Background: Systemic lupus erythematosus (SLE) is a multisystemic autoimmune disease caused by immune system-mediated tissue damage. Autoimmune thyroiditis (AT) is an organ-specific disease associated with production of a variety of antibodies such as antinuclear antibodies, anti-double-stranded DNA, anti-Ro antibodies and anti-cardiolipin antibodies.

Objectives: The aim of this study was to evaluate the prevalence of thyroid dysfunction and thyroid auto-antibodies in patients with SLE and its relation to SLE disease and other autoantibodies.

Patients and Methods: This was a case-control study. The study included a total of 88 patients with SLE and 88 age- and sex-matched healthy volunteers as control group. Two study groups were compared regarding thyroid function test, antinuclear antibody (ANA), antibodies to double-stranded DNA (dsDNA), anti- thyroglobulin antibody (anti-Tg), and anti-thyroid peroxidase (anti-TPO) antibody.

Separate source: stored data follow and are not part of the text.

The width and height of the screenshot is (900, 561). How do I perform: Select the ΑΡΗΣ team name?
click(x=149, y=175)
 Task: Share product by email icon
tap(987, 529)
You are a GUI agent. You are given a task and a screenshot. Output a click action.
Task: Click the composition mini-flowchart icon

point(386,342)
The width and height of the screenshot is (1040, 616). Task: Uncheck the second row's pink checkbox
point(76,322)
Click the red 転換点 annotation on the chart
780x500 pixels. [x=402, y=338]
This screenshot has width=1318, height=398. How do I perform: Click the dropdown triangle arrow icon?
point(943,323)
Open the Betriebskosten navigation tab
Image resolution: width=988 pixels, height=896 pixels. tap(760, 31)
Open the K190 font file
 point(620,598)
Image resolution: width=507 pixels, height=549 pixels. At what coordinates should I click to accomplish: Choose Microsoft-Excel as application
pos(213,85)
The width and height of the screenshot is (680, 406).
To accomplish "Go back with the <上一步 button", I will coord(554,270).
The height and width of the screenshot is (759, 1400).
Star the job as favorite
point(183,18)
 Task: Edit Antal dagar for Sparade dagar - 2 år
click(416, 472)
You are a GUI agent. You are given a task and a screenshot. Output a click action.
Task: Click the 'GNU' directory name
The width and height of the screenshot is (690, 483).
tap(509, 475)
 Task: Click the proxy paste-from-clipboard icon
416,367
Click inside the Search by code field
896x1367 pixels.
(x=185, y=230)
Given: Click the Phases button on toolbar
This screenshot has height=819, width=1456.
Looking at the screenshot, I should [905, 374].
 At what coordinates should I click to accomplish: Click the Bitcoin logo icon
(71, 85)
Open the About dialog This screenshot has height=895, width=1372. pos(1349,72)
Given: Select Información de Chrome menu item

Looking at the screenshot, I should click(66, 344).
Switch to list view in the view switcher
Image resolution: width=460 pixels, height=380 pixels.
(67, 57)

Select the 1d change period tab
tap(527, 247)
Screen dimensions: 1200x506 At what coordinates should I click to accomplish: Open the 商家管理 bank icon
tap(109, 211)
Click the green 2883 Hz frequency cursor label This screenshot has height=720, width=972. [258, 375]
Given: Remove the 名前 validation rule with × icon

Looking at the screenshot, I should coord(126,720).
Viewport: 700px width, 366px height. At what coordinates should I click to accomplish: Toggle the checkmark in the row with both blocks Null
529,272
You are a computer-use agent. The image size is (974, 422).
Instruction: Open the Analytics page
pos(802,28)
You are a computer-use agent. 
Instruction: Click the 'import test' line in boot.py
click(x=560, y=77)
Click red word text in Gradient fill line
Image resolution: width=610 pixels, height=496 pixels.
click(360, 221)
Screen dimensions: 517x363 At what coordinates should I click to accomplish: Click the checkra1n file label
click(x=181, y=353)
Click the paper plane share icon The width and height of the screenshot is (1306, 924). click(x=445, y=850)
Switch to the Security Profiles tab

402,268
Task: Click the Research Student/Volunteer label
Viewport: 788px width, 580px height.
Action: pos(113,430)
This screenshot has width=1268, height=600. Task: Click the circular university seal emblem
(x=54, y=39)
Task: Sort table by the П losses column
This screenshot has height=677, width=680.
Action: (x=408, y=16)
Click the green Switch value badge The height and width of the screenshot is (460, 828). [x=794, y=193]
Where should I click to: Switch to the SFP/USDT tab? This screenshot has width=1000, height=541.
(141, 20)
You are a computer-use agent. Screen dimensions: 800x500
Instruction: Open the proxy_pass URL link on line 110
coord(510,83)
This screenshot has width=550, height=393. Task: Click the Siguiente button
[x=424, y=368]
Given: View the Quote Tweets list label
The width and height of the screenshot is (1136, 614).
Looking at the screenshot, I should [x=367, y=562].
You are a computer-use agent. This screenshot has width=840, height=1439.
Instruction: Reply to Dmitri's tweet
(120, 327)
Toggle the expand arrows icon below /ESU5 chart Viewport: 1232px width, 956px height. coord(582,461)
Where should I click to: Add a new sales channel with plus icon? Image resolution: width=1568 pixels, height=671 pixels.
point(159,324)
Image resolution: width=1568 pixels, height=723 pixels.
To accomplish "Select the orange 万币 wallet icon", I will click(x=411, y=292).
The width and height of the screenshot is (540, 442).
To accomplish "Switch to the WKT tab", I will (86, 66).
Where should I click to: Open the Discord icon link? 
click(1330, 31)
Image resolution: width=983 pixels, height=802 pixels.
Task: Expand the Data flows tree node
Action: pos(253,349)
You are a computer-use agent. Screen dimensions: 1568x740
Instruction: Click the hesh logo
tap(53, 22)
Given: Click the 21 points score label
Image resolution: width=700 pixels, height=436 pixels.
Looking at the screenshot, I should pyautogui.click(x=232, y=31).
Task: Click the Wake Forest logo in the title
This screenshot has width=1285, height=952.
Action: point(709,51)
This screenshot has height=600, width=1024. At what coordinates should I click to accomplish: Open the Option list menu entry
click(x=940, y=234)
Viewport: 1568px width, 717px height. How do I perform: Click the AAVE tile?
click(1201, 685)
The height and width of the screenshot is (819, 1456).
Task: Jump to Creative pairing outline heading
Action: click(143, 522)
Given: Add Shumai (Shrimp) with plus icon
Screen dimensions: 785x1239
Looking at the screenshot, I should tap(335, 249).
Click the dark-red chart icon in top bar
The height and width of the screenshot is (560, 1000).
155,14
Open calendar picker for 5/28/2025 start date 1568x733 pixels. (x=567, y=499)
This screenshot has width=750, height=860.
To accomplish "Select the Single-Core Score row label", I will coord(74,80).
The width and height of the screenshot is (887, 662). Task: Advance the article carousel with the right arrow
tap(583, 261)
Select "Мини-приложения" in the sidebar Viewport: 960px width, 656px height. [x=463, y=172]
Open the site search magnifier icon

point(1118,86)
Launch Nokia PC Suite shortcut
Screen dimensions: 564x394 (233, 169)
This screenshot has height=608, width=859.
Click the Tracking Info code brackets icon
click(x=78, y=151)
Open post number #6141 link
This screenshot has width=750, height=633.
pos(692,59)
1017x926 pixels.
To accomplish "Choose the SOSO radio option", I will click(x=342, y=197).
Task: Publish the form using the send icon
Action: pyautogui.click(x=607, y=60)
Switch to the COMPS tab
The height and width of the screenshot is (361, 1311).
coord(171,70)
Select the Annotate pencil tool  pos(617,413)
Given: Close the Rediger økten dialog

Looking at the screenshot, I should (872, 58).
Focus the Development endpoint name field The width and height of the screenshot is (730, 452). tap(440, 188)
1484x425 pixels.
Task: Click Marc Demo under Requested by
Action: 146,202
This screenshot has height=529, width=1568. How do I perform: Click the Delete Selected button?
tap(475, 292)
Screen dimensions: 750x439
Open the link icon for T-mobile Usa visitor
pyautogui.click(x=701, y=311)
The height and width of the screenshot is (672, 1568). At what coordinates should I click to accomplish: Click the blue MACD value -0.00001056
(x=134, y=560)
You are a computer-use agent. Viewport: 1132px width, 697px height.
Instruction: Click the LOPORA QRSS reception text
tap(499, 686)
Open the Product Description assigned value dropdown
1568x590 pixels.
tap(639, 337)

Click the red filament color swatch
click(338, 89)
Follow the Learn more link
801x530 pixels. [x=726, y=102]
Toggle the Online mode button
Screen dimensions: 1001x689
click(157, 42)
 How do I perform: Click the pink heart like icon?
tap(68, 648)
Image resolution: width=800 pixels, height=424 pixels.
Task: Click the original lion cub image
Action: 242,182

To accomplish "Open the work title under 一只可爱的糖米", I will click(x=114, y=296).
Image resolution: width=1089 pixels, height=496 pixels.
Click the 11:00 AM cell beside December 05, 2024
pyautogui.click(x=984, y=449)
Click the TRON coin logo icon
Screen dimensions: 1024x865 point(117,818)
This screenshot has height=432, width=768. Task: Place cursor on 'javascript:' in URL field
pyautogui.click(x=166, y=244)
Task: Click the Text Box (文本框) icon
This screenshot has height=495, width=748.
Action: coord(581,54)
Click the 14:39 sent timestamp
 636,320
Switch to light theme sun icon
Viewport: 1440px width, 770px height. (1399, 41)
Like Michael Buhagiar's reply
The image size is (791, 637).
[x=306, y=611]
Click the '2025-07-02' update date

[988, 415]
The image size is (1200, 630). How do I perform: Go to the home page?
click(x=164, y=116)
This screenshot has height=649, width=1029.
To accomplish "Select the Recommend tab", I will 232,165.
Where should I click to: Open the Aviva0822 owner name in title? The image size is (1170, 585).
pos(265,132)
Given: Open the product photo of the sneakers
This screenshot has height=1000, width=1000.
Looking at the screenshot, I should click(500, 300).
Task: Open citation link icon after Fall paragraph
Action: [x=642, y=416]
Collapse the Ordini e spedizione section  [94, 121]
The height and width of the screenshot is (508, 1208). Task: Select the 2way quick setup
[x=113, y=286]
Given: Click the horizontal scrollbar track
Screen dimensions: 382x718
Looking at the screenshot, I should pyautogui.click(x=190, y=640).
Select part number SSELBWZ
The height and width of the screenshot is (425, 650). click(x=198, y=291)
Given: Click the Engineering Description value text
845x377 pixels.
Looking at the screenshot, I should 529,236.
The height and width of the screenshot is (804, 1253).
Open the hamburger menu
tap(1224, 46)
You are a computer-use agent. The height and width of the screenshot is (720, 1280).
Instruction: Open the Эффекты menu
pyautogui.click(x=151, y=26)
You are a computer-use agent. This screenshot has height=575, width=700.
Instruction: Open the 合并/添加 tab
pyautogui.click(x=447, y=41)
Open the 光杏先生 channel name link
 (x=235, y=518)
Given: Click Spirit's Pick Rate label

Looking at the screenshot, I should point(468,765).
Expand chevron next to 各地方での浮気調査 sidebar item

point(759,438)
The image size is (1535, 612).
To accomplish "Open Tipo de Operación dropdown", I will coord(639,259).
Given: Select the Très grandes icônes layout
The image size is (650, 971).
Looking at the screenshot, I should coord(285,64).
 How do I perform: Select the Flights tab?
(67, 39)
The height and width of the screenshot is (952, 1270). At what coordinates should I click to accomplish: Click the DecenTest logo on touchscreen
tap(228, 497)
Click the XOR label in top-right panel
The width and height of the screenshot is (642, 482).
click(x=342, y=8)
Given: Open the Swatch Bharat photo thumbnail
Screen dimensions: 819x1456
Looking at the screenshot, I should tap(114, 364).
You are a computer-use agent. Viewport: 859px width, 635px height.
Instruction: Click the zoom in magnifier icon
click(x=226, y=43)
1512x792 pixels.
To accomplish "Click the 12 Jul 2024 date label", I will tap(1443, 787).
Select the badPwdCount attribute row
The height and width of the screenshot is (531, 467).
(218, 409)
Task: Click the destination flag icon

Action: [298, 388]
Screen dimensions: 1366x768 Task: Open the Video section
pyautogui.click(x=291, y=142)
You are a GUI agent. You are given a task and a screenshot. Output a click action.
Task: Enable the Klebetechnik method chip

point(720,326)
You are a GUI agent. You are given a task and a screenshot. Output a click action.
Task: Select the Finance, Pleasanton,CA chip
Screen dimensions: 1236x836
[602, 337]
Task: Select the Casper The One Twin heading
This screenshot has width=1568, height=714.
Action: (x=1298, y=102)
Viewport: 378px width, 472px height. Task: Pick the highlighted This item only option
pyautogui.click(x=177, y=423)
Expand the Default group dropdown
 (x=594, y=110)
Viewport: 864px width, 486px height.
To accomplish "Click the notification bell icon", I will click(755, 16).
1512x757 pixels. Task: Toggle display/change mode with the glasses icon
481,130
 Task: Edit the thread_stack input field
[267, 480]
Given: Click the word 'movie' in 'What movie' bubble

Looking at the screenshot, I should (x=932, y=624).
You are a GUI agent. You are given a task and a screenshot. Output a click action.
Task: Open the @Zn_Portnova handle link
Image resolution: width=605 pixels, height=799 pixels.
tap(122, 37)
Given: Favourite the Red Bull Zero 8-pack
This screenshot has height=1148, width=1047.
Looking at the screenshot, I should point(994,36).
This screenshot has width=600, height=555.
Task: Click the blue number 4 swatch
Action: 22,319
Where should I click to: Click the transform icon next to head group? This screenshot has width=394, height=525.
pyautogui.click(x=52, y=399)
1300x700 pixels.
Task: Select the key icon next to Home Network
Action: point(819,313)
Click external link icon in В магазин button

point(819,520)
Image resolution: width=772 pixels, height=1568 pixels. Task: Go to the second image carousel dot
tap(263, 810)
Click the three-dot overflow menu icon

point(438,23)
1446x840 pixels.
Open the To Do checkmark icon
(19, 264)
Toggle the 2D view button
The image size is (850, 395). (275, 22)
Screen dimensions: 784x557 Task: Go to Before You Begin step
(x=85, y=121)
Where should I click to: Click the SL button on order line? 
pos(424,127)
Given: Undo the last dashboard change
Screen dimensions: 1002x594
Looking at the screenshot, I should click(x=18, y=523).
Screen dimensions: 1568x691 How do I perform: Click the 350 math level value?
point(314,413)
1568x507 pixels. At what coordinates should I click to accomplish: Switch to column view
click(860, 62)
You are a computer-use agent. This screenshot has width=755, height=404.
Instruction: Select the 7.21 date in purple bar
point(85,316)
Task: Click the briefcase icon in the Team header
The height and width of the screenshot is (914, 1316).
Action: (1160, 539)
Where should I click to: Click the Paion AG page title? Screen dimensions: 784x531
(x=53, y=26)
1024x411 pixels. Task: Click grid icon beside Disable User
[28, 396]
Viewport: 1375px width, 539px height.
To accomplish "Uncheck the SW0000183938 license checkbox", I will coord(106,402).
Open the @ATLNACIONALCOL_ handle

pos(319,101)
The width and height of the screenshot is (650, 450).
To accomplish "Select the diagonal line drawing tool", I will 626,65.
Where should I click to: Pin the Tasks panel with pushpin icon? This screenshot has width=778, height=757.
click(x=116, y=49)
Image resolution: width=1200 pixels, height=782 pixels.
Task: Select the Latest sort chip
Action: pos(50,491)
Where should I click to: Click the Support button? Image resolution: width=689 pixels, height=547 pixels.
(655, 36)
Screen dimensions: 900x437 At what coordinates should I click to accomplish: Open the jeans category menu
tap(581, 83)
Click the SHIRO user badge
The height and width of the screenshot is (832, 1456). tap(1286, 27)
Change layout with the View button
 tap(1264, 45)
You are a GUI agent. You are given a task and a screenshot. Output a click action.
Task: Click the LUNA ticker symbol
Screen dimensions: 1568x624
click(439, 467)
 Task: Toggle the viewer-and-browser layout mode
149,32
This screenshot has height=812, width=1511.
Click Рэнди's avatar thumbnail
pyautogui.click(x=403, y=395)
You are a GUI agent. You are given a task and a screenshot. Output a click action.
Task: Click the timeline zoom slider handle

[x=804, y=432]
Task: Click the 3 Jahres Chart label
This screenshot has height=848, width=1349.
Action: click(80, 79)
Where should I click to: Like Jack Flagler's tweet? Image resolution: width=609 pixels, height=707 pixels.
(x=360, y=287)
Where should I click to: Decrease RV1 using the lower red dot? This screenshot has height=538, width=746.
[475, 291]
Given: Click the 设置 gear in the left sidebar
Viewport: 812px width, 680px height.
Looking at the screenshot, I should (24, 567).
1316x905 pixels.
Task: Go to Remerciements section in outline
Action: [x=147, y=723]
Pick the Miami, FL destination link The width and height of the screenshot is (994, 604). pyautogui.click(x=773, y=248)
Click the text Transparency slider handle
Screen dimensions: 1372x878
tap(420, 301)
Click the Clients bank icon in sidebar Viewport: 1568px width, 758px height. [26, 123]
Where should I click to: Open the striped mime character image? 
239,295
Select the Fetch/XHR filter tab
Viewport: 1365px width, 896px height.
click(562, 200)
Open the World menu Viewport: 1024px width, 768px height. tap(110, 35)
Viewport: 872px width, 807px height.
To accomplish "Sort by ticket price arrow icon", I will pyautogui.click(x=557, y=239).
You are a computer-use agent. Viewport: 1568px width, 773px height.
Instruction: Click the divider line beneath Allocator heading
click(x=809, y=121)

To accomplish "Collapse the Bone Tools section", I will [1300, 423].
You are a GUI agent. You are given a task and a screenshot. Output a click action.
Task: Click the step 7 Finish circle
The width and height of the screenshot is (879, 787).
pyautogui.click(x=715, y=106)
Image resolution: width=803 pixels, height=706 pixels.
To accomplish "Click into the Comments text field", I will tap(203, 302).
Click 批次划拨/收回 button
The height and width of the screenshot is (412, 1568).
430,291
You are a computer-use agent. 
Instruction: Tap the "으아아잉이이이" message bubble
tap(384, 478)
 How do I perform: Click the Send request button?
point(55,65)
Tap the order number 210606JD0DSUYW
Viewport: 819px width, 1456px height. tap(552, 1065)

Results: The mean age of SLE patients and controls were 32.16 ± 9.19 and 32.48 ± 9.47 years, respectively (P = 0.821). Patients had significantly higher prevalence (43.2% vs. 23.9%; P = 0.015) and titers (221.8 ± 570.5 vs. 78.2 ± 277.2; P = 0.036) of antibodies to Tg compared to controls. The patients had significantly lower titers of T3 compared to controls (125.2 ± 35.6 vs. 136.2 ± 26.5; P = 0.021). The titers of T4, TSH and anti-TPO antibody did not differ significantly between the two study groups.

Conclusions: Thyroid dysfunction was not higher in SLE patients compared to healthy individuals. However, anti-Tg antibodies were higher in SLE patients. It has not yet been established that thyroid function tests should be performed routinely in SLE patients.

Keywords

Lupus Erythematosus Systemic Thyroiditis Autoimmune Antibodies Antithyroid

Copyright © 2015, Iranian Red Crescent Medical Journal. This is an open-access article distributed under the terms of the Creative Commons Attribution-NonCommercial 4.0 International License (http://creativecommons.org/licenses/by-nc/4.0/) which permits copy and redistribute the material just in noncommercial usages, provided the original work is properly cited.

1. Background

Systemic lupus erythematosus (SLE) is a multisystemic autoimmune disease caused by immune system–mediated tissue damage. Manifestations of SLE can involve the skin, joints, kidney, central nervous system, cardiovascular system, serosal membranes and hematologic and immune systems. The disease is highly heterogeneous, with patients manifesting variable combinations of clinical features. In most patients with SLE, the disease is characterized by a waxing and waning clinical course, although some demonstrate a pattern of chronic activity. The molecular triggers of disease are not known, but the pathogenesis is understood including production of autoantibodies exhibiting multiple specificities, with reactivity with nucleic acid-binding proteins as a common feature. Immune complexes, along with immune system cells and soluble mediators, generate inflammation and tissue damage. Therapeutic approaches generally involve immunosuppression. SLE occurs much more frequently in females than males. Like Hashimoto’s thyroiditis and Sjögren’s syndrome, female-to-male ratio is approximately 8:1 to 9:1 in adults, and most cases are diagnosed between the ages of 15 and 44 years (1, 2).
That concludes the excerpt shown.